Dataset entries:
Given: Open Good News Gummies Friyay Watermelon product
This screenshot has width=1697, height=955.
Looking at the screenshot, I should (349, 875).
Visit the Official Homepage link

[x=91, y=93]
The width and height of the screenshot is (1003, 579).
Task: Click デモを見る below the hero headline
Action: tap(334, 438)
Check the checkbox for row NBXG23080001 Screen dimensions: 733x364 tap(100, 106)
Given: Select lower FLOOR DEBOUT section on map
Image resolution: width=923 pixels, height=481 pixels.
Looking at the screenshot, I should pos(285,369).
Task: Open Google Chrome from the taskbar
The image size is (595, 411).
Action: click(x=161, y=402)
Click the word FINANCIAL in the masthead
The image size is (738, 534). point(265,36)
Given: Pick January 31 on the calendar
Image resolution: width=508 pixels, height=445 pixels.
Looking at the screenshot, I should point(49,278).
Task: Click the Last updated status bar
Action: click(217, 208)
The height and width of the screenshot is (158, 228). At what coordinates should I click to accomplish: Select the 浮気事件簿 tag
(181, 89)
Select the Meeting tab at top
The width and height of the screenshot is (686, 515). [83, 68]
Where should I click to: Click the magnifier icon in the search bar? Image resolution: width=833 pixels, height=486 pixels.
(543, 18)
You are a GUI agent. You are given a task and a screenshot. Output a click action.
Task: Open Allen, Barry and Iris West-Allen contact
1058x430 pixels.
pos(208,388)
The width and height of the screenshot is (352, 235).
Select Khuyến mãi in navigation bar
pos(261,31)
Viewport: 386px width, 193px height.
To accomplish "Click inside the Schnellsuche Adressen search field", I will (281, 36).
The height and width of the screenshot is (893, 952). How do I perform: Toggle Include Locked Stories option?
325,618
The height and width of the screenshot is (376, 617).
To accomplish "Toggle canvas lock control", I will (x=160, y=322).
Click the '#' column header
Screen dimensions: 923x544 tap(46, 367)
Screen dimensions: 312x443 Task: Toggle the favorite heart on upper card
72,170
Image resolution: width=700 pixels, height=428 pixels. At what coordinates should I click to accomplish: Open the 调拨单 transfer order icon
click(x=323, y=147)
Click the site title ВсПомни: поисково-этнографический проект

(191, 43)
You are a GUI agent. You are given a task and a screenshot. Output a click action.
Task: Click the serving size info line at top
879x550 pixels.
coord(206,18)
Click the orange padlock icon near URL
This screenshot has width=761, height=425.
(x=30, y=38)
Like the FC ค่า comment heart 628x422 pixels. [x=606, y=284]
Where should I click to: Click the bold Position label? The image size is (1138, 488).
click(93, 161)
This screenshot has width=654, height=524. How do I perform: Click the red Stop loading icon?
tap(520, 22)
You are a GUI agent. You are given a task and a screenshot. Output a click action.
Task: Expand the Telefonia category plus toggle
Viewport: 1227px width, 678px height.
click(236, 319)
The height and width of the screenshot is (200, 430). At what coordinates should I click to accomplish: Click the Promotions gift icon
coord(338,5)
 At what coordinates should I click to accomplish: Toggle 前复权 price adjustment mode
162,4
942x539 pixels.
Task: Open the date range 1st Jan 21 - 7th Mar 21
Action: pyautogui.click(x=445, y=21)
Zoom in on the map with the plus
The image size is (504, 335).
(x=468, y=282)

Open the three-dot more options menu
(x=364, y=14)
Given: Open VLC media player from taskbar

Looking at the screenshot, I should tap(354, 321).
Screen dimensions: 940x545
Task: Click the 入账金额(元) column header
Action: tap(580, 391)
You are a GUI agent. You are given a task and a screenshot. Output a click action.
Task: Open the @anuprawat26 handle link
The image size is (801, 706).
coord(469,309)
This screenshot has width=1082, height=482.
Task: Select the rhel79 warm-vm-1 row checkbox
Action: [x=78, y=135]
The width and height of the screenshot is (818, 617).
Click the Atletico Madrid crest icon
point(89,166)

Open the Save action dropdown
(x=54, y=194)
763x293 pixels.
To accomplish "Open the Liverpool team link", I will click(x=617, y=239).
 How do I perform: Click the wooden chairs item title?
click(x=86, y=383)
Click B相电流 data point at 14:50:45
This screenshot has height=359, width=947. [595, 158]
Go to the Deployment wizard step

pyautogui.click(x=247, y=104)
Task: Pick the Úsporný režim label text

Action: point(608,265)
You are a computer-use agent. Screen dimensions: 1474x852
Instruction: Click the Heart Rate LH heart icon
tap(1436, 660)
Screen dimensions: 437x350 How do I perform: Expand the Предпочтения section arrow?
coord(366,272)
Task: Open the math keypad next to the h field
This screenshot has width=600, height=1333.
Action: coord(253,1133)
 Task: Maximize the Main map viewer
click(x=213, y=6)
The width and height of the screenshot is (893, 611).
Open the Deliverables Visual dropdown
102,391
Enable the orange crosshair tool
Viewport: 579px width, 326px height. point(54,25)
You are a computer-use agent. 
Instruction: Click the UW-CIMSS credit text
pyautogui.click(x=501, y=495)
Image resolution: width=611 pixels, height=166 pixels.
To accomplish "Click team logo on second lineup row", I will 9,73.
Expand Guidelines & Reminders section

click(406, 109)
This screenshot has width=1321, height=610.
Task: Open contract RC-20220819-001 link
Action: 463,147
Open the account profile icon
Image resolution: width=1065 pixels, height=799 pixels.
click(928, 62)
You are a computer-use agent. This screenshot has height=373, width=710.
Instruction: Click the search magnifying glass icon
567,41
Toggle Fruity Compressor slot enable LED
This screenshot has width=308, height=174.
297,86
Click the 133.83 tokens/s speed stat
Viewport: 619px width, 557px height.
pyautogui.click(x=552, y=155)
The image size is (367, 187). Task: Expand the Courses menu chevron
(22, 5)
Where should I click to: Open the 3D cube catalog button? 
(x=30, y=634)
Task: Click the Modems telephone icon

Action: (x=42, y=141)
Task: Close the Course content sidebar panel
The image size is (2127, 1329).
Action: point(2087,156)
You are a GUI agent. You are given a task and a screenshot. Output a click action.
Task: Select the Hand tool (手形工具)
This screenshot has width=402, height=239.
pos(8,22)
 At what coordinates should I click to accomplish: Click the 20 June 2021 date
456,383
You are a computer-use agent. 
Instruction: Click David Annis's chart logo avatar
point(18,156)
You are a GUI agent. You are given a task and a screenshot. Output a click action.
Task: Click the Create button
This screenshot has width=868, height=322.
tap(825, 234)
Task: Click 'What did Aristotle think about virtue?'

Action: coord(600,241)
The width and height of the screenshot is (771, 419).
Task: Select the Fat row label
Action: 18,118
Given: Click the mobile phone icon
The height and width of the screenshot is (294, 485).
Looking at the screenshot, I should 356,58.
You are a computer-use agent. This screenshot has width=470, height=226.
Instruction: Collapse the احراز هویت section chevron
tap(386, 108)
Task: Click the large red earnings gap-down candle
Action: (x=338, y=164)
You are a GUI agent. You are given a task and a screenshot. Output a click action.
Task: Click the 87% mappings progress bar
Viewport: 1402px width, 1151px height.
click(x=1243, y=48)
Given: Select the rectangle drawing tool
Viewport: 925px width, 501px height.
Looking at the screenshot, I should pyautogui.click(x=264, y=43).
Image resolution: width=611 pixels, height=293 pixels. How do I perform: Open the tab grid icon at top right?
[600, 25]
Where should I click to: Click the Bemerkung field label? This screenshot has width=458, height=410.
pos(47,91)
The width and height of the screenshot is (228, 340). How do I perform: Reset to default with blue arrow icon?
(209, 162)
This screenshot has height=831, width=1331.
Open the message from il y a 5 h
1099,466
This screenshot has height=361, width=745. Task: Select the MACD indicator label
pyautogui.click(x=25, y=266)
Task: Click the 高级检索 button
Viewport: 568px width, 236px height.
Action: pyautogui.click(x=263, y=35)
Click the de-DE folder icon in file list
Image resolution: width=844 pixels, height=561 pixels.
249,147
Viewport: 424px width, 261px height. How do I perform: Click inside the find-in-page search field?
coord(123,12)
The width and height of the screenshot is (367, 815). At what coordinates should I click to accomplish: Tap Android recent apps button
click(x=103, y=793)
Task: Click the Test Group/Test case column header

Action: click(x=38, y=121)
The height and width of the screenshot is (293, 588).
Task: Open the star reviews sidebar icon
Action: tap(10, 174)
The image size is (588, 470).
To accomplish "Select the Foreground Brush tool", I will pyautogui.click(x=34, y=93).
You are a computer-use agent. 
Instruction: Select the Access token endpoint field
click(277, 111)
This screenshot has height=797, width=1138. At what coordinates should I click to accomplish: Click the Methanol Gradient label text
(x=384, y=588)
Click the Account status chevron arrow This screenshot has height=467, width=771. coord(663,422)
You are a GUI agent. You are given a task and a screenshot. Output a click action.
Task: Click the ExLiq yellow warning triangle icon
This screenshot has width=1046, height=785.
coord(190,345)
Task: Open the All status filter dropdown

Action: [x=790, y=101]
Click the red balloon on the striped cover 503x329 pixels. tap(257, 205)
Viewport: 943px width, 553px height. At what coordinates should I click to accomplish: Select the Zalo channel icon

- _ACTIVITY_: Starting from the records above, filter out all lines except those containing the word "plus".

- _ANSWER AREA_:
Task: Expand the Telefonia category plus toggle
Zoom in on the map with the plus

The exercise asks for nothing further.